1 This approach is especially relevant for patients presenting with underlying liver changes such as cholestasis, chronic liver diseases, and a history of chemotherapy.119 The manipulations of liver volume offer the possibility of curative surgery in many patients presenting with bilateral tumors. This is best achieved through the so called “two-stage procedure”1 (Fig. 9). The
most common scenario for the first stage consists of resection of all metastases in the left hemi-liver combined with a right portal-vein ligation1 or embolization.120 In the second stage, usually conducted 4 weeks later, a right or extended right hemi-hepatectomy is performed to achieve a curative (R0) resection.
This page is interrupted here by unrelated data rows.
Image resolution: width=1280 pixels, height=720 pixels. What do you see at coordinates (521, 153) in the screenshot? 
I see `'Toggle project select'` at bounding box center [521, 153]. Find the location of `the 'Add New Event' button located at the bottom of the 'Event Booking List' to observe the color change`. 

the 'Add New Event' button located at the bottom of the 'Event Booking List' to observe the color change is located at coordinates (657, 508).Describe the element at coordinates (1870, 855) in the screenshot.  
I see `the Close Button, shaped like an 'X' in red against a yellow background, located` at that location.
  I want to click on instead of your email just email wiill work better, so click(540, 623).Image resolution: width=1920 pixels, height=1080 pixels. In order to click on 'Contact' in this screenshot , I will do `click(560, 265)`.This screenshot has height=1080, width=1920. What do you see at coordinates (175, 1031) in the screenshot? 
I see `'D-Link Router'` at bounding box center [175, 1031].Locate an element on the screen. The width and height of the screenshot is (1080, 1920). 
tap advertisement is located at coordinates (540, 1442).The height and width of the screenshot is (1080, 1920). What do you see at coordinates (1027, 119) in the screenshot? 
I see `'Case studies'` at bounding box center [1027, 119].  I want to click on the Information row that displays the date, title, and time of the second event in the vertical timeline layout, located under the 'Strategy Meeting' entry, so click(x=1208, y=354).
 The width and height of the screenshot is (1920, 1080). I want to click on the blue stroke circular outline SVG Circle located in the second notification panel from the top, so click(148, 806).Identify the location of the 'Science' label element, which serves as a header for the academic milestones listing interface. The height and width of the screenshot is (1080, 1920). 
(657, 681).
When concomitant systemic121 or intra-arterial chemotherapy75 is used, definitive liver resection is usually performed 3 or more months later.1 Many drugs have been shown in a variety check details of animal models to protect small remnant livers after partial hepatectomy or OLT, yet none has reached the clinic; in fact, only a few have
been tested in clinical trials.122 Antioxidants, caspase inhibitors, adenosine agonists, nitric oxide donors, protease inhibitors, NVP-AUY922 molecular weight prostaglandins, matrix metalloproteinase inhibitors, PTX, and Ω-3 fatty acids60 are among the best candidates.122 A comprehensive review of the potential mechanisms of those drugs is beyond the scope of this review. We recently tested PTX in a series of 100 patients who underwent major liver resection, and documented a benefit in patients presenting a RLBW <1.2.123 Other drugs were shown in clinical trials to confer protection against ischemic injuries. For example, a pancaspase inhibitor lowered postoperative aminotransferase levels after OLT.124 Another widely investigated strategy is ischemic preconditioning consisting of a short period
of inflow occlusion (Pringle maneuver) and reperfusion followed by the prolonged ischemia during which the transection of the liver can be performed.125 Although, as for the pancaspase inhibitor study, a significant lowering of aminotransferase levels was observed postoperatively N-acetylglucosamine-1-phosphate transferase after liver surgery34 and OLT,126 no relevant benefits on the postoperative course could be identified.127 Currently, most surgeons use intermittent inflow occlusion in selective patients undergoing major liver resection.120, 128 This strategy effectively prevents blood loss, while preserving the postoperative function of the liver, but so far no impact has been shown on liver regeneration. At best, this strategy may achieve similar results as major surgery performed without inflow occlusion and without blood loss.120 Of interest, a novel approach involving pharmacological preconditioning with the volatile anesthetic sevoflurane given 30 minutes prior to liver resection, and tested in a randomized trial including more than 100 patients, was shown to dramatically ameliorate the postoperative outcome.